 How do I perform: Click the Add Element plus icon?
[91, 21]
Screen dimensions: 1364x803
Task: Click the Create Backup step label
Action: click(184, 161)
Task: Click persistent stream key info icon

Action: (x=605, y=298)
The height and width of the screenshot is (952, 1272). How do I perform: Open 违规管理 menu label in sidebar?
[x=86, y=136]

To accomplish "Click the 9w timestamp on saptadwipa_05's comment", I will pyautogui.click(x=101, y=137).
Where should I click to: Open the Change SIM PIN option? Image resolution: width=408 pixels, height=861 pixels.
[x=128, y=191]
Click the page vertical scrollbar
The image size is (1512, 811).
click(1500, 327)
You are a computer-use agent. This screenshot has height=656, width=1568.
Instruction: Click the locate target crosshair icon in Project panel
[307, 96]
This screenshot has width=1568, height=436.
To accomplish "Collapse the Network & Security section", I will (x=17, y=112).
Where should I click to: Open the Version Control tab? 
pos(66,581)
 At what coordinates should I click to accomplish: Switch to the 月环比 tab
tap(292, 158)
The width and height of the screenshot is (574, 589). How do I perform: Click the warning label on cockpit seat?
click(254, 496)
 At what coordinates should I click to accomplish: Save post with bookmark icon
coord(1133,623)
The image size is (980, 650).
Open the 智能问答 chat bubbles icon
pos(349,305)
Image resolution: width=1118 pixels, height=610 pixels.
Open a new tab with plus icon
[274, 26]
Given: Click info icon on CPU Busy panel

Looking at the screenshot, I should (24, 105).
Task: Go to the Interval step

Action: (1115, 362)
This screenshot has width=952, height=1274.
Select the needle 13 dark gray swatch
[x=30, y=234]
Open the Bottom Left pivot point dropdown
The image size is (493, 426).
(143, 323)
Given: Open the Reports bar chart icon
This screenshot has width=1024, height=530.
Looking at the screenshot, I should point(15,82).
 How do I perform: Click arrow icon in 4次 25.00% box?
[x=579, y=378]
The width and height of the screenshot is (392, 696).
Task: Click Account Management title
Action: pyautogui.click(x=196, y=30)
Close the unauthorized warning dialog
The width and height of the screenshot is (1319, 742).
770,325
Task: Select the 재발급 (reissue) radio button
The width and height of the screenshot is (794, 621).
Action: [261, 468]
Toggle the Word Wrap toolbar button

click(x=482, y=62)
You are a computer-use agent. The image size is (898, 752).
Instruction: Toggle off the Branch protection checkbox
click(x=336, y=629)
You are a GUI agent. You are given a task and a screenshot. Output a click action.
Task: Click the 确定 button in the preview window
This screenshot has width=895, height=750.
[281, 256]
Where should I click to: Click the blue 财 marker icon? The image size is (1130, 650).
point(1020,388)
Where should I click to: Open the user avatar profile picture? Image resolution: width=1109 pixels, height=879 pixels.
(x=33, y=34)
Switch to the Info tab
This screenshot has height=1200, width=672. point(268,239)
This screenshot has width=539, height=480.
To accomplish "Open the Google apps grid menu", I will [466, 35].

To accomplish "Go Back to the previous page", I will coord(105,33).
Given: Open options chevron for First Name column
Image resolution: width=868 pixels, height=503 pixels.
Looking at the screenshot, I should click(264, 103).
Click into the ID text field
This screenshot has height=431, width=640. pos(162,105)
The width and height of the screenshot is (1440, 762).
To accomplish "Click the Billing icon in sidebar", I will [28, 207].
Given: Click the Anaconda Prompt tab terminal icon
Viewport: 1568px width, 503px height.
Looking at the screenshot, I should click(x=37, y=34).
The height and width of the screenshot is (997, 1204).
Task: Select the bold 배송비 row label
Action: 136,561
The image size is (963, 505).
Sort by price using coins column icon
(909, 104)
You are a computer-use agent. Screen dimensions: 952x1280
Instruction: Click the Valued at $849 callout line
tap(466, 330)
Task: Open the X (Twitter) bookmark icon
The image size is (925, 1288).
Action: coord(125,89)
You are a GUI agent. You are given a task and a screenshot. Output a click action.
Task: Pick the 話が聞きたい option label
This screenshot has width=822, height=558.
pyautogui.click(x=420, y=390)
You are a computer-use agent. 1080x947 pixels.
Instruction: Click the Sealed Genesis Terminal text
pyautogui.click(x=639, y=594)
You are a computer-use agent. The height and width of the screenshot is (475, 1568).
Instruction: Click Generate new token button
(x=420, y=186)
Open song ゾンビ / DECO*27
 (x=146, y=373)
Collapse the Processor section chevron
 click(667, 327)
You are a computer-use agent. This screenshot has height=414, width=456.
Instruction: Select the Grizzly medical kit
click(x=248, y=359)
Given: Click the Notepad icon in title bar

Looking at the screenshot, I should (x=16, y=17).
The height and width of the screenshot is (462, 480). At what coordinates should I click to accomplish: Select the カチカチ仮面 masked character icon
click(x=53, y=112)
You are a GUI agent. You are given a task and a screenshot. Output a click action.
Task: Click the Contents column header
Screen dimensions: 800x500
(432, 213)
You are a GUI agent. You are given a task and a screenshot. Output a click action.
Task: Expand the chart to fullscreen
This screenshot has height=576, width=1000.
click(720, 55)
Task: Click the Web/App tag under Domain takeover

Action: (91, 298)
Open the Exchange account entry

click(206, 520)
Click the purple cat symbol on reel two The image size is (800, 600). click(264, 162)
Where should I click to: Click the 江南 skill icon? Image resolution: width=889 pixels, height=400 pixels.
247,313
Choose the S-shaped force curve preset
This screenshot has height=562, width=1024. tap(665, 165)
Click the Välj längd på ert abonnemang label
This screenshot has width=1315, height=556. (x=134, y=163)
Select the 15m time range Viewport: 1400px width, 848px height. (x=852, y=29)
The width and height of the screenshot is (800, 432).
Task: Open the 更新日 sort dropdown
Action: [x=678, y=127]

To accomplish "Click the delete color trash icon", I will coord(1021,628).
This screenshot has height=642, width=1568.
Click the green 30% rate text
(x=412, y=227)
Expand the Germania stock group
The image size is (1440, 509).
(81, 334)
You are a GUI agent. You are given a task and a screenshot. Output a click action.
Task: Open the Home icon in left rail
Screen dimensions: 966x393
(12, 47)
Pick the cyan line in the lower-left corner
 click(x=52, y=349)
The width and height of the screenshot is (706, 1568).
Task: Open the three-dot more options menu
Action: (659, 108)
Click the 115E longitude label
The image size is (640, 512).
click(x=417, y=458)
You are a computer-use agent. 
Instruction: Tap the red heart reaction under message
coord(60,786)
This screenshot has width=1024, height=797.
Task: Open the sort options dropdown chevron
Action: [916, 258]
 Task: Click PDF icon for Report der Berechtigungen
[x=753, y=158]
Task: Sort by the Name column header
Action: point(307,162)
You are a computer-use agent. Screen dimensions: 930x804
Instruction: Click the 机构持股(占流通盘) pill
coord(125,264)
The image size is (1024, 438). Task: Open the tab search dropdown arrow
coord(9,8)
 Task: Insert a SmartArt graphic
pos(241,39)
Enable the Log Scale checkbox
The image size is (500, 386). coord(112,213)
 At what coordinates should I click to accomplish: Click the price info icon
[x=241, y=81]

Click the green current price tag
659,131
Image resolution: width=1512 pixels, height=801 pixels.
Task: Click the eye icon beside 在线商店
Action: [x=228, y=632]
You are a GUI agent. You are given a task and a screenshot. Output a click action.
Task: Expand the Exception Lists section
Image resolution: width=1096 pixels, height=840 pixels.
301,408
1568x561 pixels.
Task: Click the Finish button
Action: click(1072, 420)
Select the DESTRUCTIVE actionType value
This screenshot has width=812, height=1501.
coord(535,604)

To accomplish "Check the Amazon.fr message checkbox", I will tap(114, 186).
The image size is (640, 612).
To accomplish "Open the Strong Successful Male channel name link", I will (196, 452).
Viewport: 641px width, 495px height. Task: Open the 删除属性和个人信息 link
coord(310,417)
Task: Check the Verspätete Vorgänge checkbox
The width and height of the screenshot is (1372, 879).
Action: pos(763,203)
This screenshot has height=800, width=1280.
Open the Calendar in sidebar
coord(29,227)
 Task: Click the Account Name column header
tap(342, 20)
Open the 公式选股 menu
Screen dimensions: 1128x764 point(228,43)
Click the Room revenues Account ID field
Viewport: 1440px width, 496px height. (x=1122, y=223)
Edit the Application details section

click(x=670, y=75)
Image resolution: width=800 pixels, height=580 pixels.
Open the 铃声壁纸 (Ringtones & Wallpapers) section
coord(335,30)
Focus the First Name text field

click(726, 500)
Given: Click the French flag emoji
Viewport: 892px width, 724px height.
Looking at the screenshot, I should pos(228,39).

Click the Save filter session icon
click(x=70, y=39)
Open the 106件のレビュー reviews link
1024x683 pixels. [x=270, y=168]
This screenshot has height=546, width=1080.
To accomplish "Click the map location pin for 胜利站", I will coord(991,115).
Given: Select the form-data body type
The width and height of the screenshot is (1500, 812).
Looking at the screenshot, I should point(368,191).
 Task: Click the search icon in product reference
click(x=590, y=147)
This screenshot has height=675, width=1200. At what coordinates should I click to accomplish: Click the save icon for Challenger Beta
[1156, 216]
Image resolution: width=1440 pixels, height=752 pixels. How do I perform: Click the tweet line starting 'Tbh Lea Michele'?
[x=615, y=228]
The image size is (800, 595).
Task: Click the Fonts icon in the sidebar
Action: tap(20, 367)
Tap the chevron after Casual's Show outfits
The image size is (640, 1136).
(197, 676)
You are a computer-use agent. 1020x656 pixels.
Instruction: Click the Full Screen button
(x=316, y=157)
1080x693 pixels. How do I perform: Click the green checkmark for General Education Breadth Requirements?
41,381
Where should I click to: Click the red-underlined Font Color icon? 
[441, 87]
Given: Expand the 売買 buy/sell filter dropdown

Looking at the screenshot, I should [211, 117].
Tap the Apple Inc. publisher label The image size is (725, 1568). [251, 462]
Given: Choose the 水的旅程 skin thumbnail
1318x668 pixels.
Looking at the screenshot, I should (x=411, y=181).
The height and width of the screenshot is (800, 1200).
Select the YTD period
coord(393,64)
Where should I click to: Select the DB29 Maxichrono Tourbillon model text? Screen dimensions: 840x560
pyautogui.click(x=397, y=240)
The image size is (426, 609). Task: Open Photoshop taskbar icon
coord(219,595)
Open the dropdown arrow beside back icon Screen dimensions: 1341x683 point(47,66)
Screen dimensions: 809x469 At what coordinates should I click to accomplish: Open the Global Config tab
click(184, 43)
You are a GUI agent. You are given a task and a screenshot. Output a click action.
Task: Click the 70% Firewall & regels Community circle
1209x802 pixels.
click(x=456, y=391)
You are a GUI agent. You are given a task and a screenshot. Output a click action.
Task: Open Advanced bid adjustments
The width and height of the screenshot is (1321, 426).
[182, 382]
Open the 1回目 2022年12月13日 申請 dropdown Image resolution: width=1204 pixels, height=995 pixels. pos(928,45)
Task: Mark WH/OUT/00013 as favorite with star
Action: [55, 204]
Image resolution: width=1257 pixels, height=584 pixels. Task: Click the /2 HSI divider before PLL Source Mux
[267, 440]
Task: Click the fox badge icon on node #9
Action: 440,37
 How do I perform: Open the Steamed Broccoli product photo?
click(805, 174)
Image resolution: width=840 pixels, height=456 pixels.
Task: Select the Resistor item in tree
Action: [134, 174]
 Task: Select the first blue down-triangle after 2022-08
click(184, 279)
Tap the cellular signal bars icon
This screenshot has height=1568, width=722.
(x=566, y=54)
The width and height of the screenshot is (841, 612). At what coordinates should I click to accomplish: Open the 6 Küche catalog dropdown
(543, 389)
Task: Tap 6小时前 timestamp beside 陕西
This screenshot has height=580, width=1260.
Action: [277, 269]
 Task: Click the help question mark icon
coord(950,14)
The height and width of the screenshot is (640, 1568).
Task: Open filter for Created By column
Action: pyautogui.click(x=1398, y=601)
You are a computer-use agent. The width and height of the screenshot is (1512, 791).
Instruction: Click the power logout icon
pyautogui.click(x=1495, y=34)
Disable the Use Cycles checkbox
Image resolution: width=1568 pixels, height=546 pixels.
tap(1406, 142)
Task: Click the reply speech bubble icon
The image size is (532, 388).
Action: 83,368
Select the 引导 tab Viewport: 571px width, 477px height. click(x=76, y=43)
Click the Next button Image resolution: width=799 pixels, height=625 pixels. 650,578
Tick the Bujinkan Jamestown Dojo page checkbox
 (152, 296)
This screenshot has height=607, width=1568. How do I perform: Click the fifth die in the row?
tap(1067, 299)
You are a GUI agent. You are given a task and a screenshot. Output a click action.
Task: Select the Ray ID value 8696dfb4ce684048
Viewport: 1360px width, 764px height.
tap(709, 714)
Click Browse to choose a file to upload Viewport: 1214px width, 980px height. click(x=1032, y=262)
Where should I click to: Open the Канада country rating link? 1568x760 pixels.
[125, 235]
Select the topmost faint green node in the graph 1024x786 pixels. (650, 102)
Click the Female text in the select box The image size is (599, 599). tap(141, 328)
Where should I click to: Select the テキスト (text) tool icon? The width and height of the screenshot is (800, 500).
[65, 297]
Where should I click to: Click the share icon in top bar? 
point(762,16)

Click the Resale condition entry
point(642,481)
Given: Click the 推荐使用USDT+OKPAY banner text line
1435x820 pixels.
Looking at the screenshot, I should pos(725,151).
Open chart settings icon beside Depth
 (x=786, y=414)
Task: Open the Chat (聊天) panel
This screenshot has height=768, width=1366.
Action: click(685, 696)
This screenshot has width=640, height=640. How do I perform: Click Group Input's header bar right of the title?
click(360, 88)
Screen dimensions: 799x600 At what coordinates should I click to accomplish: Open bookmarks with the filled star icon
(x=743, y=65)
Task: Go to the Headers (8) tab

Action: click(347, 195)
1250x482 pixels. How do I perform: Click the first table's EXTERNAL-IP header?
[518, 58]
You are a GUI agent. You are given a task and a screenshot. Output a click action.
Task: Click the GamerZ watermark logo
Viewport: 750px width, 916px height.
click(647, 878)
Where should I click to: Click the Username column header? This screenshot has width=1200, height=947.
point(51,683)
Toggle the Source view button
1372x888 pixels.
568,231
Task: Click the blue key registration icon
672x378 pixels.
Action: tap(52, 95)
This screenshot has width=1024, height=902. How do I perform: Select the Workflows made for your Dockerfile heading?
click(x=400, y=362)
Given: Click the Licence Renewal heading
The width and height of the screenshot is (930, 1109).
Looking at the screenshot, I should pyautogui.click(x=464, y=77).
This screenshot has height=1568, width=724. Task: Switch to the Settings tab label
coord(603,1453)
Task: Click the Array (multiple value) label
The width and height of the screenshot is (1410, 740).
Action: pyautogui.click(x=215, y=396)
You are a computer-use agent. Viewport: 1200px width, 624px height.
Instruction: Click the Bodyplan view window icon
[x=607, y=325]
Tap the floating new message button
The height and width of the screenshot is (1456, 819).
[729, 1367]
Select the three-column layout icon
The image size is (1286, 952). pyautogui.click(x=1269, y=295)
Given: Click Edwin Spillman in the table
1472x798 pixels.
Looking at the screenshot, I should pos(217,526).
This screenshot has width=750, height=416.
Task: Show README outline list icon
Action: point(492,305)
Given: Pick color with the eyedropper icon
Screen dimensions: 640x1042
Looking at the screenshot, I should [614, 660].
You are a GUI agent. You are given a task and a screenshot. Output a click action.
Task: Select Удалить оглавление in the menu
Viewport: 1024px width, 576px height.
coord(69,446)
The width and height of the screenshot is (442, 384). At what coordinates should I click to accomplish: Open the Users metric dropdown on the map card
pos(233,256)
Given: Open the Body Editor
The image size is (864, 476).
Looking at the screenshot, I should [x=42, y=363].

□ □ □ □

Aim of the task: Copy each line of the listing that holds the word "timestamp".

Answer to the problem:
To accomplish "Click the 9w timestamp on saptadwipa_05's comment", I will pyautogui.click(x=101, y=137).
Task: Tap 6小时前 timestamp beside 陕西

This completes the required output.